War-path and Bivouac; the Big Horn and Yellowstone Expedition. Edited by Milo Milton Quaife PDF Download
Are you looking for read ebook online? Search for your book and save it on your Kindle device, PC, phones or tablets. Download War-path and Bivouac; the Big Horn and Yellowstone Expedition. Edited by Milo Milton Quaife PDF full book. Access full book title War-path and Bivouac; the Big Horn and Yellowstone Expedition. Edited by Milo Milton Quaife by John Frederick Finerty. Download full books in PDF and EPUB format.
Author: Perry D. Jamieson Publisher: University of Alabama Press ISBN: 9780817307608 Category : History Languages : en Pages : 256
Book Description
With the advent of better weapons, the American army learned that massing tight lines of soldiers to attack dug-in defenders would not work as well as it had. Soldiers began to study the issue and develop new field tactics. In 1891 Fort Leavenworth published the first true tactical manual. Not until the advent of the field radio was the problem solved of communicating with troops spread much farther apart.

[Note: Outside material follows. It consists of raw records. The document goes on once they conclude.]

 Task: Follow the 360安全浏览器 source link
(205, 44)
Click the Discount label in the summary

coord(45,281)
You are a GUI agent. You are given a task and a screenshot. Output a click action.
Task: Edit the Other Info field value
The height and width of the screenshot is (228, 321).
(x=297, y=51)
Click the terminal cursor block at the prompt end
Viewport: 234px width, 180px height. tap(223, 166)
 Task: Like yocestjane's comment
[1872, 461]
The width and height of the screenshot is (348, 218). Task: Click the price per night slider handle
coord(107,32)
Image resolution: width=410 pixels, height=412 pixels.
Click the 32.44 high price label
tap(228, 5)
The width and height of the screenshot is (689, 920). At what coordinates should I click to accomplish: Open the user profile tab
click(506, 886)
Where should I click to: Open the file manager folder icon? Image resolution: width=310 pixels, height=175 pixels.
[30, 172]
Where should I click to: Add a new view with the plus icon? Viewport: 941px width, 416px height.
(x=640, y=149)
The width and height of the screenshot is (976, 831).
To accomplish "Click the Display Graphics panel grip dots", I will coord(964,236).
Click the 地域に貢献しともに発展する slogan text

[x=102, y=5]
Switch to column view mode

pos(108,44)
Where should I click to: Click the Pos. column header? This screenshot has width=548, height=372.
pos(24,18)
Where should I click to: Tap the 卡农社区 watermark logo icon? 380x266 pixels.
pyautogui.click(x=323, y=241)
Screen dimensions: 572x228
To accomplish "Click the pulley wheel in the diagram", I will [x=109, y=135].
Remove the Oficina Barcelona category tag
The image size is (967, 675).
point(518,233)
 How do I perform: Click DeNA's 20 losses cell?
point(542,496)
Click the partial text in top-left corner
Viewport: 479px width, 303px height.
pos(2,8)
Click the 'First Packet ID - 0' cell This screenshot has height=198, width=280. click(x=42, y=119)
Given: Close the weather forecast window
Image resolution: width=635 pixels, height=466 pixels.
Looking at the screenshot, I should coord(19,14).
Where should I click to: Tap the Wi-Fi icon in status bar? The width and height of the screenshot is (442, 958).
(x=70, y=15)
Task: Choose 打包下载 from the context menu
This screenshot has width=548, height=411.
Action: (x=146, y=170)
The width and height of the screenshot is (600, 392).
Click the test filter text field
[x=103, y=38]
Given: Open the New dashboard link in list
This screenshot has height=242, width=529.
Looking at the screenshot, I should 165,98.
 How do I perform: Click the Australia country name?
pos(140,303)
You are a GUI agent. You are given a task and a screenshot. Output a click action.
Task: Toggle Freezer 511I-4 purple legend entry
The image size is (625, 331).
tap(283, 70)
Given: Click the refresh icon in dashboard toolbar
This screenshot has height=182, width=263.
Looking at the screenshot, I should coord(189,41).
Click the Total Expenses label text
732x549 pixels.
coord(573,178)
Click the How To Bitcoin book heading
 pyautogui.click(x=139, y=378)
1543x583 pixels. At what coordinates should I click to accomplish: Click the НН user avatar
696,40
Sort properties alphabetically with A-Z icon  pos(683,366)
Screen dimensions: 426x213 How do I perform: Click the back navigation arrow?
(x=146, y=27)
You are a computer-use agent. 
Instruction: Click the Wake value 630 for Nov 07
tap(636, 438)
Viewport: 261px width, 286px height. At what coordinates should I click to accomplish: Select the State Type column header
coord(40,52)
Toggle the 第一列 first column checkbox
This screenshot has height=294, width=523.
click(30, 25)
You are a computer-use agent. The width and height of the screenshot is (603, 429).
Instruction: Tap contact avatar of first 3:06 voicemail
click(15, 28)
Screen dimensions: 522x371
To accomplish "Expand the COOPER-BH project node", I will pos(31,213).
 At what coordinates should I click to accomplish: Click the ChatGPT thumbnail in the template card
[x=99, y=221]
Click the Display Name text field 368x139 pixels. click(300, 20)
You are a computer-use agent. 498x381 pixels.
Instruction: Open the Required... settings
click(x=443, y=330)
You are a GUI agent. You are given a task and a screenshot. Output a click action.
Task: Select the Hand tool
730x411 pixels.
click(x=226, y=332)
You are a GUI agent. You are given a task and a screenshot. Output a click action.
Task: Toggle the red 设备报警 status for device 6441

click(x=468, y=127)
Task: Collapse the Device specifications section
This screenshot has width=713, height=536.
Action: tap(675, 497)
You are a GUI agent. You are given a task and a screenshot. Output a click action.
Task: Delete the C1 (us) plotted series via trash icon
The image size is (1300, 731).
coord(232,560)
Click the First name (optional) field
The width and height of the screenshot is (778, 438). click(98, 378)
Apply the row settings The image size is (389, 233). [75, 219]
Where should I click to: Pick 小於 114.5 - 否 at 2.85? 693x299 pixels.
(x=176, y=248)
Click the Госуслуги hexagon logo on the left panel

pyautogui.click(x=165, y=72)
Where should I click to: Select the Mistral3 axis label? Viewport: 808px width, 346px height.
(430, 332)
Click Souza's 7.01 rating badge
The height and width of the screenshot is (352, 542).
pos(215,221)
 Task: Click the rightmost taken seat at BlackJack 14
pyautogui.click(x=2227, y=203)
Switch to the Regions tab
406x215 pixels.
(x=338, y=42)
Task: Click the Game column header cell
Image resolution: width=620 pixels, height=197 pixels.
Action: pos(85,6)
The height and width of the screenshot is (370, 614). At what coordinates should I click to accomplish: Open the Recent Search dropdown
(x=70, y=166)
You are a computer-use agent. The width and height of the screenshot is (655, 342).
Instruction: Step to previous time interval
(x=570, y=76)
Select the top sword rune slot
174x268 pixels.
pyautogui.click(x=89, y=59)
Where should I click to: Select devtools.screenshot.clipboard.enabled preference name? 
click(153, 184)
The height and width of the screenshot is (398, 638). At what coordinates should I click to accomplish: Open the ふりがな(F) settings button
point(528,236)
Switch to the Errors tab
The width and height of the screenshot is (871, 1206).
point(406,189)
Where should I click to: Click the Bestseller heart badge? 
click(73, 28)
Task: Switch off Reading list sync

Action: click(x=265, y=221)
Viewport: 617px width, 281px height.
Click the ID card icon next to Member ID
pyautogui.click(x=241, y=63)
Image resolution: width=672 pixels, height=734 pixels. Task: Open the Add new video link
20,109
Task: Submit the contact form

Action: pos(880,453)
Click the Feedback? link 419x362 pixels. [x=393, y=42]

Author: Richard Slotkin Publisher: Open Road Media ISBN: 1504090365 Category : History Languages : en Pages : 996
Book Description
A two-time National Book Award finalist’s “ambitious and provocative” look at Custer’s Last Stand, capitalism, and the rise of the cowboys-and-Indians legend (The New York Review of Books). In The Fatal Environment, historian Richard Slotkin demonstrates how the myth of frontier expansion and subjugation of Native Americans helped justify the course of America’s rise to wealth and power. Using Custer’s Last Stand as a metaphor for what Americans feared might happen if the frontier should be closed and the “savage” element be permitted to dominate the “civilized,” Slotkin shows the emergence by 1890 of a mythos redefined to help Americans respond to the confusion and strife of industrialization and imperial expansion. “A clearly written, challenging and provocative work that should prove enormously valuable to serious students of American history.” —The New York Times “[An] arresting hypothesis.” —Henry Nash Smith, American Historical Review
Author: US Army Military History Institute Publisher: ISBN: Category : Government publications Languages : en Pages : 198
Book Description
"This bibliography makes available the holdings of the USAMHI on the Indian Wars in the Trans-Mississippi West, 1860-1898. Also included are materials pertaining to the Carlisle Indian School, 1897-1918. The library collection, accompanied by the manuscript and photographic collections, is described within this bibliography."--Introduction (p. iii).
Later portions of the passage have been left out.